Broadcom Tackles 5 Questions on Ethernet in Cars

August 24, 2015 //By Junko Yoshida
Broadcom Tackles 5 Questions on Ethernet in Cars
Right now, not many people in the know are willing to bet against the future that includes Ethernet in cars. Yet, angst and confusion continues to swirl around “automotive Ethernet” – whether this refers to the upcoming IEEE 802.3bw standard (also known as 100BASE-T1), the Broadcom-pioneered “BroadR-Reach” spec defined by the OPEN Alliance industry group, or any other variant.

Frequently asked questions about automotive Ethernet include its specific applications inside a car and whether it has enough bandwidth to meet ADAS requirements. There’s also concern about  Broadcom’s intellectual property, and most important, which car OEMs -- other than BMW -- are already using Ethernet. We sat down with Timothy Lau, director of automotive at Broadcom.

Beyond BMW

EE Times:   Besides BMW, who else in the auto industry is on board with the use of Ethernet in their cars?

Timothy Lau: Based on our direct engagement with automotive OEMs and Tier One’s, we see multiple OEMs developing Ethernet network solutions based on BroadR-Reach technology. Beyond the 2014 and 2015 BMW X5, those that are public now include the 2015 Jaguar Land Rover XJ and the 2015 Volkswagen Passat.

EE Times: For what specific applications are they using Ethernet in their models?

Lau: BMW has begun using automotive Ethernet to connect cameras to the optional surround-view system electronic control unit in the BMW X5. The Jaguar Land Rover is using automotive Ethernet in its infotainment network.
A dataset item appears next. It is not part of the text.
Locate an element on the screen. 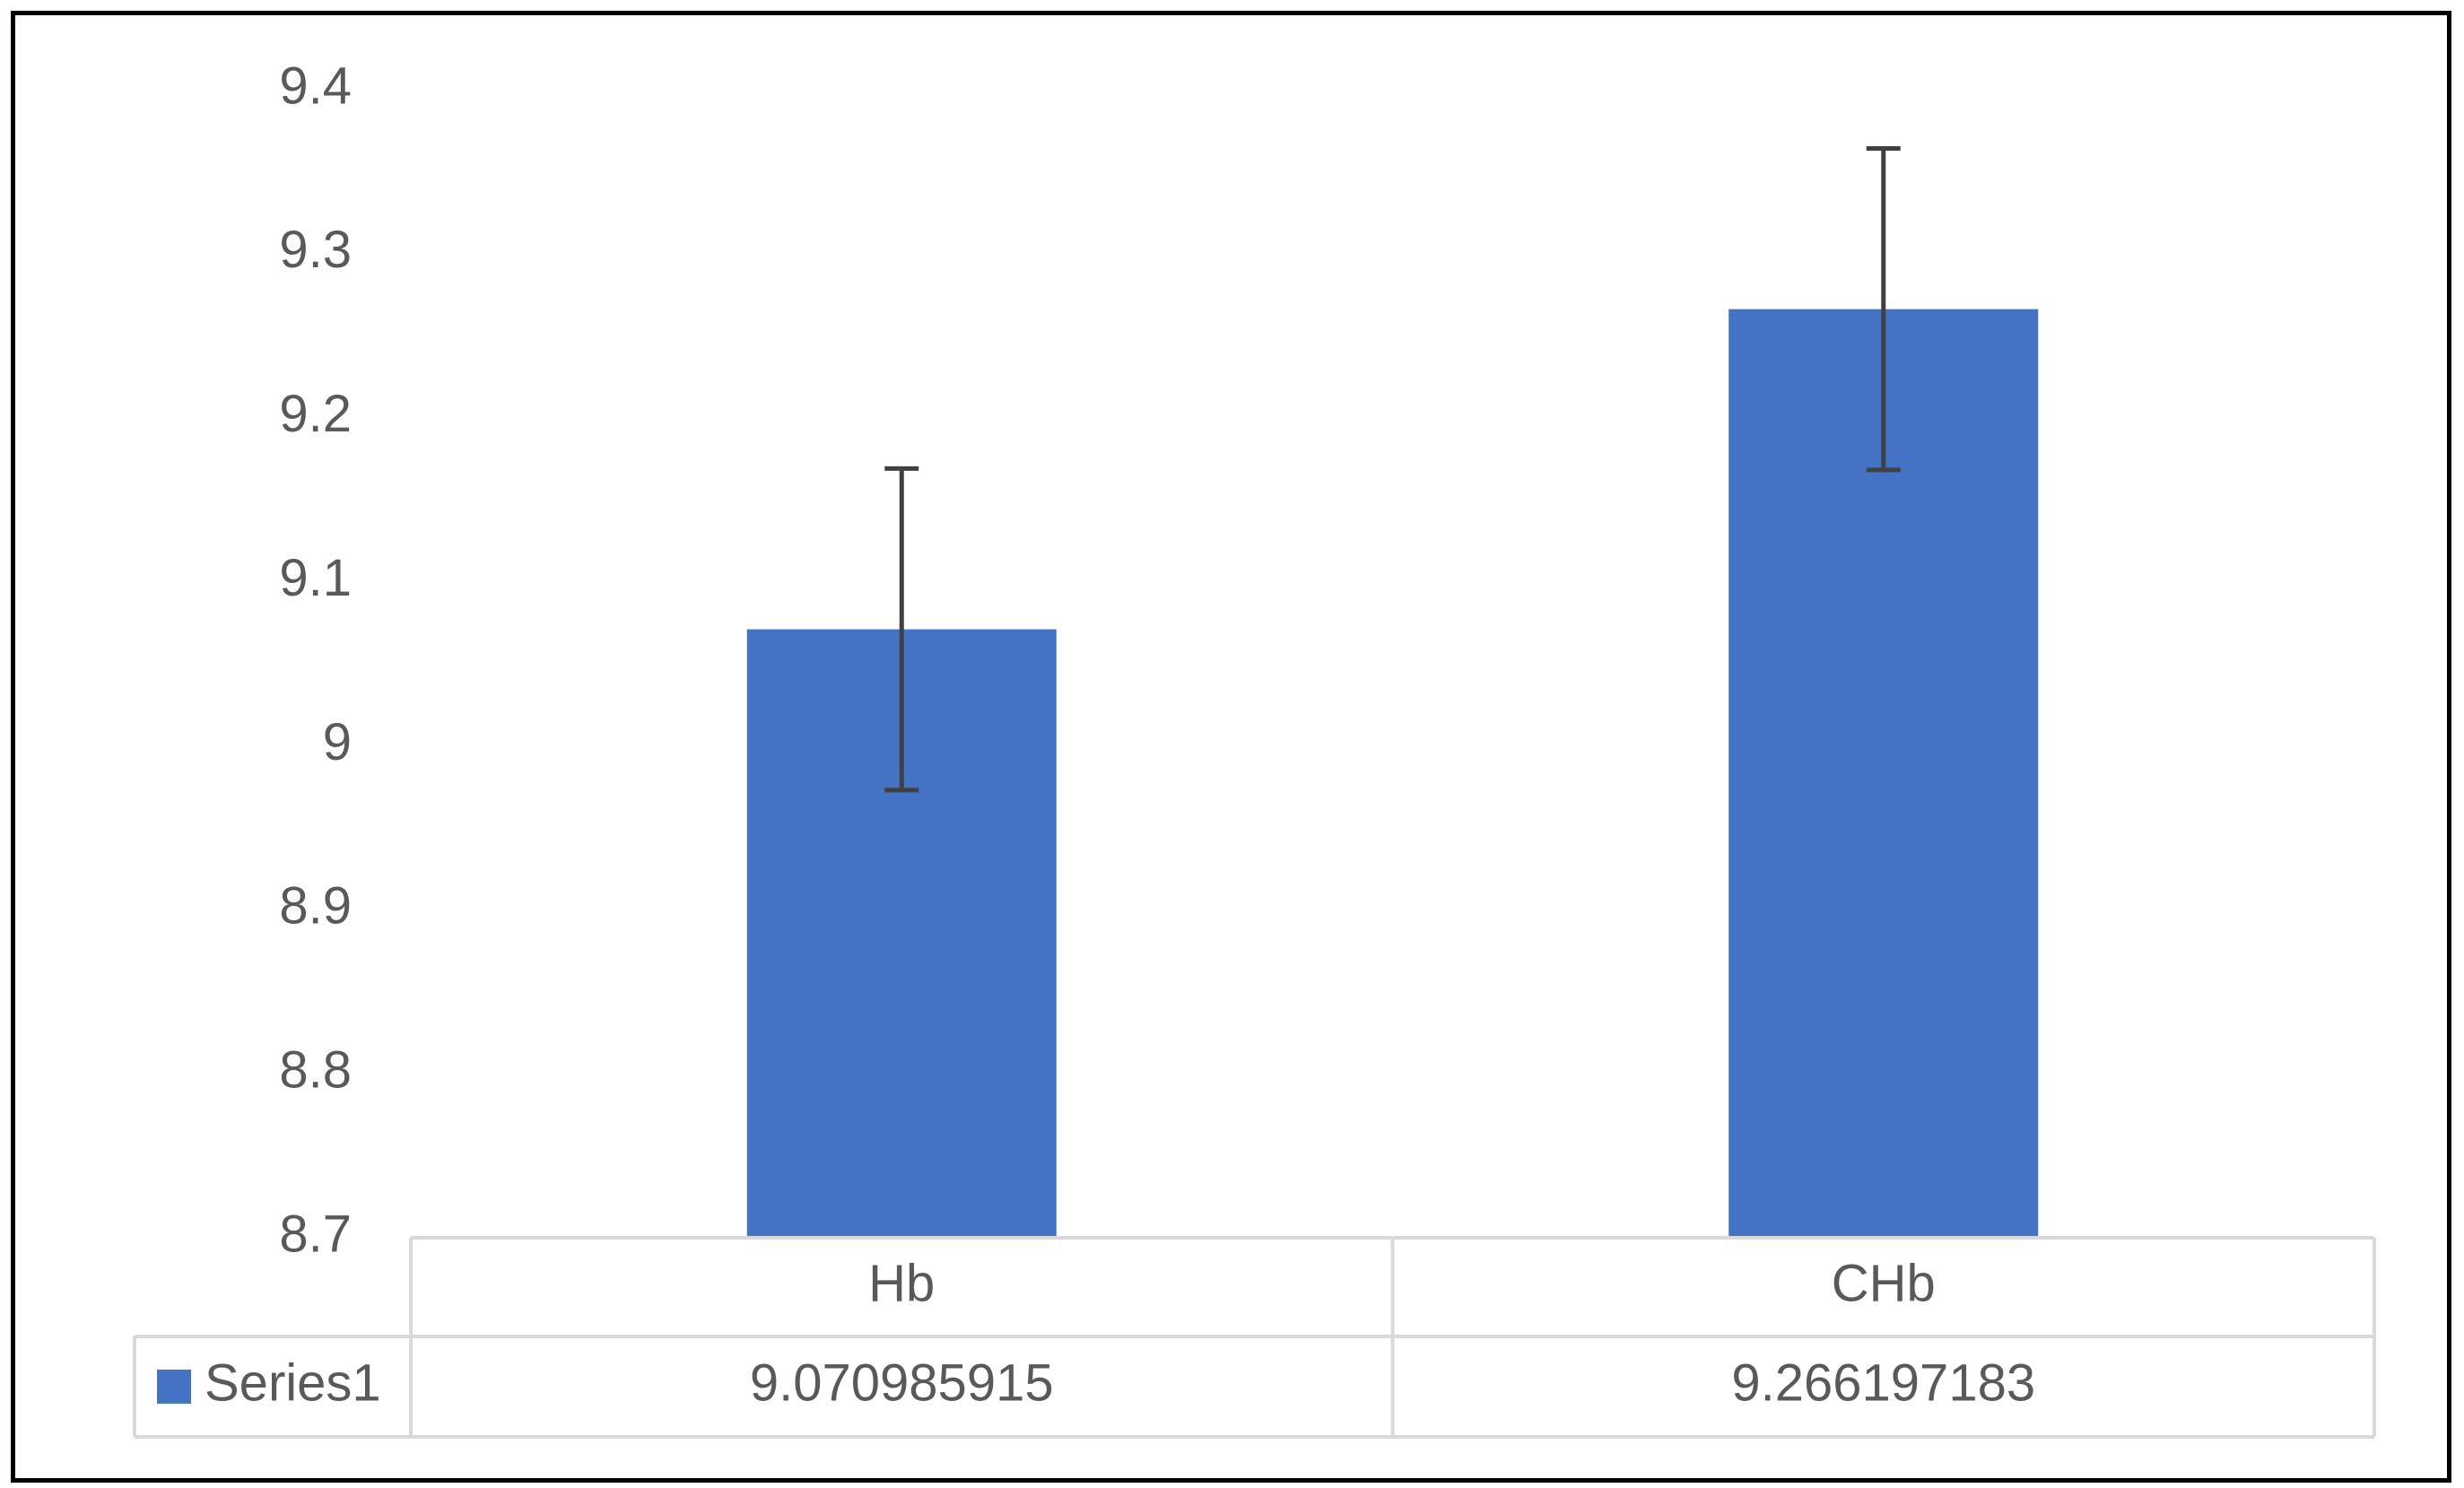  data-table-value: 9.070985915 is located at coordinates (902, 1383).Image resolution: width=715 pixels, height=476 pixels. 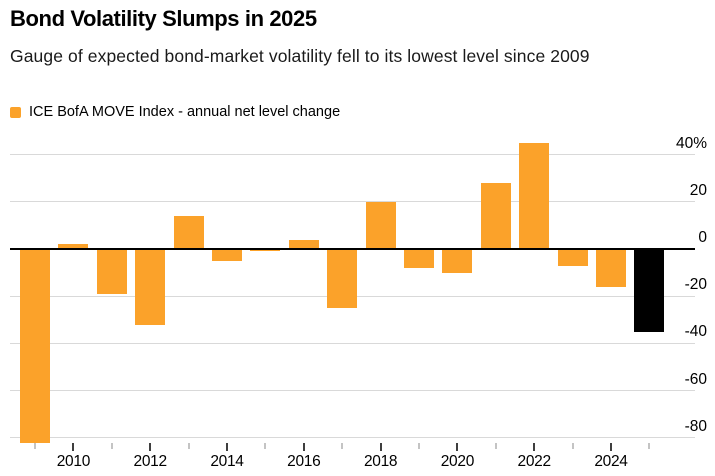 What do you see at coordinates (164, 18) in the screenshot?
I see `chart-title: Bond Volatility Slumps in 2025` at bounding box center [164, 18].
The Volkswagen Passat is using Ethernet for a parking assistant. The Passat is a good example that illustrates BroadR-Reach is now rapidly moving into mass-market cars.

EE Times: What’s prompting a car maker to use BroadR-Reach for parking assist?

Lau: For parking assist, cost is the driving force. For example, car makers are adding several surround-view cameras in addition to a soon-to-be mandated backup camera. Previously, they used analog cameras, connecting them via LVDS [low-voltage differential signaling] over coaxial cables. Now as they transition from analog to digital cameras, BroadR-Reach turns out to be a less costly solution. BroadR-reach lets multiple in-vehicle systems simultaneously access information over unshielded single twisted pair cable.

EE Times: I’ve always thought the infotainment network inside a car would be the first place where BroadR-Reach would move in. But aside from Land Rover, we haven't seen many examples yet.